Creating Defensible Space in the Spirit of Fire Prevention Week

The Douglas Forest Protective Association and the Umpqua National Forest are teaming up during Fire Prevention Week to encourage homeowners and communities to create defensible space. The first National Fire Prevention Day took place on October 9, 1911 and was in remembrance of the Great Chicago Fire that occurred from October 8 - 10, 1871. The Great Chicago Fire burned over 2,000 acres and destroyed 17,400 structures, leaving 100,000 people homeless and killing around 300 people. While the Great Chicago Fire was the best-known blaze to erupt during this fiery three-day stretch, it wasn't the biggest. That distinction goes to the Peshtigo Fire, which started on the same day as the Great Chicago Fire and roared through Northeast Wisconsin, destroying 16 towns, killing 1,152 people, and scorching 1.2 million acres before it was done.

While fire season may be over locally, fire officials say that now is the perfect time to prepare for the next wildfire by creating or maintaining defensible space around your home and property.

According to Riva Duncan, Fire Staff Officer with the Umpqua National Forest, besides the fire itself, the biggest risk to homes are the wildfire’s hot embers. “Embers can fly through the air a mile or more ahead of the actual flame front,” said Duncan. “Once these embers land, they can ignite leaves, needles and debris that have accumulated on or around homes, within a matter of minutes.”

Pat Skrip, District Manager for DFPA, said, “Homeowners who reduce the fire danger around their home and property increases the odds that their home will survive if a wildfire occurs. The most effective way to do this is by creating defensible space.”

Skrip explains that defensible space is the area around a home or other structure where fuels and vegetation have been treated, cleared, or reduced to slow the spread of a wildfire. By having adequate defensible space, the risk of a wildfire spreading from the surrounding vegetation to a nearby home or building is greatly reduced.

Homeowners can create defensible space by pruning nearby trees, removing underbrush, mowing tall grass, and by removing all dead or dying vegetation within 200 feet of a structure. In addition, pine needles and leaves which have accumulated in gutters, on the roof, and other places around the home should also be removed. Firewood should not be stacked against any inhabited structure.

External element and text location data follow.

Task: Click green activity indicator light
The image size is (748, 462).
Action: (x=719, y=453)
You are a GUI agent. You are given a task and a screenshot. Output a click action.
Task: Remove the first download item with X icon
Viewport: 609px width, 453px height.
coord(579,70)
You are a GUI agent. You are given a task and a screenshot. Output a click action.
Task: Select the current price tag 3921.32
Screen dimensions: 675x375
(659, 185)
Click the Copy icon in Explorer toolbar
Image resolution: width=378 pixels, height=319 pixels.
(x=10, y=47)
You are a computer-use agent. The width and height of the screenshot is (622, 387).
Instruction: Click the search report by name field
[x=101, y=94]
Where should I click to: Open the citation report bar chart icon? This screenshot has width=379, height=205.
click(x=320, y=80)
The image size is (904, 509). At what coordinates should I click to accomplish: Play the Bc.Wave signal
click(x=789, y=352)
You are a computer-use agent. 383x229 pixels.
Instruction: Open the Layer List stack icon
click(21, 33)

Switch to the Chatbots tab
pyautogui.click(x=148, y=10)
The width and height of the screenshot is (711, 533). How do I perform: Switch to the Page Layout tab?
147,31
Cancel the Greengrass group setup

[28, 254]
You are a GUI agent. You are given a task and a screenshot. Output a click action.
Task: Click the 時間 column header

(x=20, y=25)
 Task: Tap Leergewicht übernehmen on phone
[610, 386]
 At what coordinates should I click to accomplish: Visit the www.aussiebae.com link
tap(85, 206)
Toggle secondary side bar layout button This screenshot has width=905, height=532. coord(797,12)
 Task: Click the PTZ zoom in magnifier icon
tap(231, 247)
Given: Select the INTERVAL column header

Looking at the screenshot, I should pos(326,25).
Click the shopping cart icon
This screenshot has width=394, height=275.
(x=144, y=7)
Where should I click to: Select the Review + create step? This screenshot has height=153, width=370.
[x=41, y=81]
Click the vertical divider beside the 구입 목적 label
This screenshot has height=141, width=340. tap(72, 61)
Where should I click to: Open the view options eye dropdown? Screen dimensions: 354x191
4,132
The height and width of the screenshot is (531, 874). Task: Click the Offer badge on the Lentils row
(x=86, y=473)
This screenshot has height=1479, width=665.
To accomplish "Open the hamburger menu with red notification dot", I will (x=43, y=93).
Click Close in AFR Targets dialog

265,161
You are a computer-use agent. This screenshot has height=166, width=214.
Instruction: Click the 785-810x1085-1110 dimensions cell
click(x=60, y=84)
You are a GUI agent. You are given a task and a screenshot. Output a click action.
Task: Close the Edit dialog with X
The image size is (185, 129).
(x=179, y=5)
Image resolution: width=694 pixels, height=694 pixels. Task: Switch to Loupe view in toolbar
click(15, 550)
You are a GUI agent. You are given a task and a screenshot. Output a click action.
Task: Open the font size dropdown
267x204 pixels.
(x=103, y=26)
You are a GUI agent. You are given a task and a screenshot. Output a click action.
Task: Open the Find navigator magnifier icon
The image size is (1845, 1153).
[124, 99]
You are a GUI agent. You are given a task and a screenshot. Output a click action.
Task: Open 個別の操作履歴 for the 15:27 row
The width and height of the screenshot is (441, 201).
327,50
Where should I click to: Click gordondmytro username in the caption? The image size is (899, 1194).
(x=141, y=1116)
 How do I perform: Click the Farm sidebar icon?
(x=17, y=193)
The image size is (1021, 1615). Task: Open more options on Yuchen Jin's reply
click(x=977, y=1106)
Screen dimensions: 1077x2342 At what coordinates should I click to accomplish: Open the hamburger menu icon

To help homeowners and communities prepare for the next blaze, fire officials have implemented the Firewise USA program throughout the area. The Firewise USA program is a community based program that addresses specific wildfire risks in local communities and helps empower homeowners to become prepared before the next wildfire occurs. To obtain Firewise USA recognition, communities work with local fire officials to create a wildfire risk assessment that is specific to their community, develop an action plan that focuses on wildfire prevention, mitigation, or education activities that the local community will strive to complete either annually or over a period of multiple years, and document time and investments made by the community into the program. Currently, there are 174 recognized Firewise USA Communities within Oregon, 27 of which are within Douglas County.